Task requirements: Give the listing, starting with the line with "Where should I click to: Click" and going on through the line with "Click the Instagram", as a two-column CSV with the columns instruction and response. Use one row per pair, with each value in a single quoted field and any line breaks replaced by spaces.

<<<<

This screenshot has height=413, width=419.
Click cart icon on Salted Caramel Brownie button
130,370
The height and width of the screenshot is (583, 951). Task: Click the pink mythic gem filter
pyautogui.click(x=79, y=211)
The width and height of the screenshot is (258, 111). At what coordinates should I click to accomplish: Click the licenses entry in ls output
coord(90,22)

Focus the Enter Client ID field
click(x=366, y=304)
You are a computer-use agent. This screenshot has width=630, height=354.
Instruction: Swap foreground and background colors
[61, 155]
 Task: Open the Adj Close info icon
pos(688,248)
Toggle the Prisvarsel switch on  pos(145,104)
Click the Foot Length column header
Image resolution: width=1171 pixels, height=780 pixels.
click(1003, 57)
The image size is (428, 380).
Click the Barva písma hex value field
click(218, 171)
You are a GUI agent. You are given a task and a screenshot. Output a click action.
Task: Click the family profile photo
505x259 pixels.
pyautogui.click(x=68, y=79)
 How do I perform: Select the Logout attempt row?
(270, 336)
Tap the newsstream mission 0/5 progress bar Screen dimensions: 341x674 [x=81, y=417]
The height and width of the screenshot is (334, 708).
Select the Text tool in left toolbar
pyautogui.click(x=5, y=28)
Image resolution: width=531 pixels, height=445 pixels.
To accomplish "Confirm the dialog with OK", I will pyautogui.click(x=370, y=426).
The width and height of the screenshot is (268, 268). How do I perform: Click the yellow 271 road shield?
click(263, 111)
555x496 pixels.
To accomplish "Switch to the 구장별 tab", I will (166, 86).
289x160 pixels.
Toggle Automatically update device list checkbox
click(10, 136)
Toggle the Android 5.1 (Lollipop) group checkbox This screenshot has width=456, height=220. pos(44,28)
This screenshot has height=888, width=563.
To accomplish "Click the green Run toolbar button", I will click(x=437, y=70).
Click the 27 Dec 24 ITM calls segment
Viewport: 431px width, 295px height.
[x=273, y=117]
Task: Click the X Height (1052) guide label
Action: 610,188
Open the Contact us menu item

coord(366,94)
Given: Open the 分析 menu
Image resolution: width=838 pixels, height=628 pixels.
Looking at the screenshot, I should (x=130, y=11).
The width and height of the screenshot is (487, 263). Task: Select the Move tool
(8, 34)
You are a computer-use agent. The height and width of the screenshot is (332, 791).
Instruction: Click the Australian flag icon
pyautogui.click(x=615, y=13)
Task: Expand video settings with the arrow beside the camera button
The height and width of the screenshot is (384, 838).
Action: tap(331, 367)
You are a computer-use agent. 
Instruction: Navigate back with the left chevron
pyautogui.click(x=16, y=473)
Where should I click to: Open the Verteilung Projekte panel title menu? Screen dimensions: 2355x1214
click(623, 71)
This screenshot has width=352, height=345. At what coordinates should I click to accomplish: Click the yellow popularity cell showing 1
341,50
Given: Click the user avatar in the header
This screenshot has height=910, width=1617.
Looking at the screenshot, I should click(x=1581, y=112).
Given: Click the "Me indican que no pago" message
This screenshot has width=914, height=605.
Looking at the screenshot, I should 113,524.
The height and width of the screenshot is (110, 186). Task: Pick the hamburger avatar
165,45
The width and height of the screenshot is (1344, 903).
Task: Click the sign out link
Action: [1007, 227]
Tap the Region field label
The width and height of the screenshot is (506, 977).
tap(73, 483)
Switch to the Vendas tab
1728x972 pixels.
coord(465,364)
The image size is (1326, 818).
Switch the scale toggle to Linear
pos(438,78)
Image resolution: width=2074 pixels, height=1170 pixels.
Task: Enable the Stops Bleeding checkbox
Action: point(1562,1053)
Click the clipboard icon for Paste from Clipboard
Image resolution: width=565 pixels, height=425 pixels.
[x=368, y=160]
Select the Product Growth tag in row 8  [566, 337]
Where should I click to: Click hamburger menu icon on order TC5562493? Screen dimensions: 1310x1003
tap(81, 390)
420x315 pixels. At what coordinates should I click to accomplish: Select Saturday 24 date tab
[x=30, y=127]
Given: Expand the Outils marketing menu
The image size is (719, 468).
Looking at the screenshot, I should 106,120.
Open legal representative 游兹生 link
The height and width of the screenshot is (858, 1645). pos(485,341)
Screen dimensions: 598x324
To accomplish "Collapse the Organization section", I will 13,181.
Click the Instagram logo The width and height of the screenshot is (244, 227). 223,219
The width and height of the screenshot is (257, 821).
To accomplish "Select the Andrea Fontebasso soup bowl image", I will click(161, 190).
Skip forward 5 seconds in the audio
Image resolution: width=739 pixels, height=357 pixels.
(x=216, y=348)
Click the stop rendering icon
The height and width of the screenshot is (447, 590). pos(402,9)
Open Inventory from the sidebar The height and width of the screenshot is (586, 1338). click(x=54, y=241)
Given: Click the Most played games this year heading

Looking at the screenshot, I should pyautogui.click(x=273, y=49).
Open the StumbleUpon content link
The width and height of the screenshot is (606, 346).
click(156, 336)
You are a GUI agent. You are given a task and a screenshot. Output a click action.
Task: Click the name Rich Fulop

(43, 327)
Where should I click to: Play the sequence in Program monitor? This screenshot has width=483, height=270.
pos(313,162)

>>>>

Written response:
instruction,response
"Where should I click to: Click hamburger menu icon on order TC5562493? Screen dimensions: 1310x1003","tap(81, 390)"
"420x315 pixels. At what coordinates should I click to accomplish: Select Saturday 24 date tab","[x=30, y=127]"
"Given: Expand the Outils marketing menu The image size is (719, 468).","Looking at the screenshot, I should 106,120."
"Open legal representative 游兹生 link","The height and width of the screenshot is (858, 1645). pos(485,341)"
"Screen dimensions: 598x324 To accomplish ""Collapse the Organization section"",","I will 13,181."
"Click the Instagram logo The width and height of the screenshot is (244, 227).","223,219"